The lines needed are those below that contain the word "computer"; copy each one.
── RECORDS FOR THE EXERCISE ──
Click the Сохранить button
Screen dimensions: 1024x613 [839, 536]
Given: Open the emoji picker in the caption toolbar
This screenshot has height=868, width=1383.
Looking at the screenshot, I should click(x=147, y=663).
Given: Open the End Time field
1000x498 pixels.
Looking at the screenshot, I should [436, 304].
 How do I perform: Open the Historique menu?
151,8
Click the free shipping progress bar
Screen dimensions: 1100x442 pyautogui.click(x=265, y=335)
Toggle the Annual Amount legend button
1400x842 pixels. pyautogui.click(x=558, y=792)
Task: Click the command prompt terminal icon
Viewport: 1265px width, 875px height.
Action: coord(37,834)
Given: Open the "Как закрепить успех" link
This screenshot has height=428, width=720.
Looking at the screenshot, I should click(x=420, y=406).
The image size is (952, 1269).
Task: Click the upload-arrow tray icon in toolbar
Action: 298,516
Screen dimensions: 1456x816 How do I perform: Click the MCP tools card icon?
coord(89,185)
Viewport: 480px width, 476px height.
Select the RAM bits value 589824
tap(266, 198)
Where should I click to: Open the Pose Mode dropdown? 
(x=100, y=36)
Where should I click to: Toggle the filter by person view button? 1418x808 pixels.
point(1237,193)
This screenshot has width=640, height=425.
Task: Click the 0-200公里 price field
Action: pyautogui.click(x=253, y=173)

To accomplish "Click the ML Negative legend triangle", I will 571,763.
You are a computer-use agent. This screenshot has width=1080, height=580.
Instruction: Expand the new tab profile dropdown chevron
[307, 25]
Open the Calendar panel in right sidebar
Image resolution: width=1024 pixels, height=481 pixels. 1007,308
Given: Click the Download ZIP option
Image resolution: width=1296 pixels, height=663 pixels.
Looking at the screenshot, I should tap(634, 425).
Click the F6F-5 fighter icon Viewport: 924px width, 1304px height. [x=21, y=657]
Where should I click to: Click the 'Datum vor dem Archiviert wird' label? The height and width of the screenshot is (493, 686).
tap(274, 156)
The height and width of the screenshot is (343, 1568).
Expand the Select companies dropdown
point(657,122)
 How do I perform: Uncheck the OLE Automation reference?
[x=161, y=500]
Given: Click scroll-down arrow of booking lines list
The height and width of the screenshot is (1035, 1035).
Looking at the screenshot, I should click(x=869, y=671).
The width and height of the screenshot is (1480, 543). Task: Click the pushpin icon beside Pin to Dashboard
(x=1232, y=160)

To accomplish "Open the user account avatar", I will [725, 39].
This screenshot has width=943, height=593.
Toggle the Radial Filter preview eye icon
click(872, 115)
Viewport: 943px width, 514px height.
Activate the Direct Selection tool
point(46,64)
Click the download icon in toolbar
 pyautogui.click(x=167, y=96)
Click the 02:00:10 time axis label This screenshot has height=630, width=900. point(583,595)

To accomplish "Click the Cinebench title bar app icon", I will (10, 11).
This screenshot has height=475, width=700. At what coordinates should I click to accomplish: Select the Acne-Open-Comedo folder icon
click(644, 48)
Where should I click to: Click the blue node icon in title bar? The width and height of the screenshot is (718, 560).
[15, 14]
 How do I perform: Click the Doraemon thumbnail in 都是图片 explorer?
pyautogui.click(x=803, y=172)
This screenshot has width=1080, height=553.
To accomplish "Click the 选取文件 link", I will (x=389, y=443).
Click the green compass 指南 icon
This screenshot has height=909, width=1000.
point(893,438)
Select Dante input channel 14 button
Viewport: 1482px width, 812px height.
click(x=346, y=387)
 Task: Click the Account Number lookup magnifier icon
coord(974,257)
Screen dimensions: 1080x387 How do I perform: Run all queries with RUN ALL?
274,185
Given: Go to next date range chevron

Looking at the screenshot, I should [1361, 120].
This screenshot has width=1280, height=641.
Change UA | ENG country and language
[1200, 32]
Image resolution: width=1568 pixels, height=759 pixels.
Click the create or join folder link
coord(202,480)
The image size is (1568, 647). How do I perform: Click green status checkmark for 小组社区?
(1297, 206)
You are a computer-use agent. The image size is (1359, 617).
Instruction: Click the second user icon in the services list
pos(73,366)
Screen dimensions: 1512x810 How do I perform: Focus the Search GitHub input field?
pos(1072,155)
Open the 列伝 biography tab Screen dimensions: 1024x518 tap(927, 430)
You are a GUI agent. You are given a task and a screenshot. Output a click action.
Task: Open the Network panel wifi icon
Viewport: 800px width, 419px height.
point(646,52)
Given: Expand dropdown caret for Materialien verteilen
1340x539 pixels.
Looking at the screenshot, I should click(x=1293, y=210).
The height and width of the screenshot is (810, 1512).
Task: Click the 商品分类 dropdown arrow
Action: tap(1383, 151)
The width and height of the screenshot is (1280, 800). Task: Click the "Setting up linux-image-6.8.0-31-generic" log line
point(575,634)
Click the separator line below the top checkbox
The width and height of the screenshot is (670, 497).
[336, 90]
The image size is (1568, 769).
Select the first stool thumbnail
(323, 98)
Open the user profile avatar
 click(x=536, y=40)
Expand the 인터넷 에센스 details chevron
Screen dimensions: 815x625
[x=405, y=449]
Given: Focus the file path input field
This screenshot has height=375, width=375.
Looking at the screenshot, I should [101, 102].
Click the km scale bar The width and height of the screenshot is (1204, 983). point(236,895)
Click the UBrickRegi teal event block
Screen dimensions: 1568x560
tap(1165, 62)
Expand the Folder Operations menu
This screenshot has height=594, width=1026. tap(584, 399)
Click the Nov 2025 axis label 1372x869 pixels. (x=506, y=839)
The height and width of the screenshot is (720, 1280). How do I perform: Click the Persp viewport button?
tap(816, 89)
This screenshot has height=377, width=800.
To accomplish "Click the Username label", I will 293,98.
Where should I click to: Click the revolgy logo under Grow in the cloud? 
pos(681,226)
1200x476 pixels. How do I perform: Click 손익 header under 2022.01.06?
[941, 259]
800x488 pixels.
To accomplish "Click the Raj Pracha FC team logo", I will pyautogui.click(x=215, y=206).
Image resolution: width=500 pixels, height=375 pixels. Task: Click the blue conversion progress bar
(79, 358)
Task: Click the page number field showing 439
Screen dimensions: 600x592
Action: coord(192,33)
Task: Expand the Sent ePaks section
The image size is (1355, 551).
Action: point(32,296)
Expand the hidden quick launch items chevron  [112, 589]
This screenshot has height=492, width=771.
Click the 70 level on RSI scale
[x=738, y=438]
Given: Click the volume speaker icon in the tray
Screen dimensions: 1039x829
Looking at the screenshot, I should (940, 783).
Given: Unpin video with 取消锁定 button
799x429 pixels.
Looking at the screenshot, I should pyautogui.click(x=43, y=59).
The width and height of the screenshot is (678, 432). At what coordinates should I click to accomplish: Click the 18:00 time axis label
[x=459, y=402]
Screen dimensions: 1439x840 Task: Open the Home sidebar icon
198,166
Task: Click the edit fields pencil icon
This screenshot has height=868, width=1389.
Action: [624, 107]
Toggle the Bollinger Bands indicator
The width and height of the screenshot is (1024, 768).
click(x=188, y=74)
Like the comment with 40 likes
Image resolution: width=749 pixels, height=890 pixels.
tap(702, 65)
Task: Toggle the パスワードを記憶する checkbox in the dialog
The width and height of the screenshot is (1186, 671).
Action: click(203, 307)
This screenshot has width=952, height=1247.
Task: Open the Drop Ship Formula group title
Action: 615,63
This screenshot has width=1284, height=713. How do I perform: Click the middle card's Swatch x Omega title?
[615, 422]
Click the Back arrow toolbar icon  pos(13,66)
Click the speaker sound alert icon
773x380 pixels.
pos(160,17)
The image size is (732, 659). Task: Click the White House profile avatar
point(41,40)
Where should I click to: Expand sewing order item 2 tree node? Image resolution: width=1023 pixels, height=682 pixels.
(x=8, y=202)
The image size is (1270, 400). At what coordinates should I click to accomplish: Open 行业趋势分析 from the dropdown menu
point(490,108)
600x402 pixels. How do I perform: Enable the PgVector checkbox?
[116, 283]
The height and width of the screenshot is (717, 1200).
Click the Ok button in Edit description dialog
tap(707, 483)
───
ANSWER SECTION
You are a computer-use agent. This screenshot has width=1080, height=580.
You are a computer-use agent. The image size is (1359, 617).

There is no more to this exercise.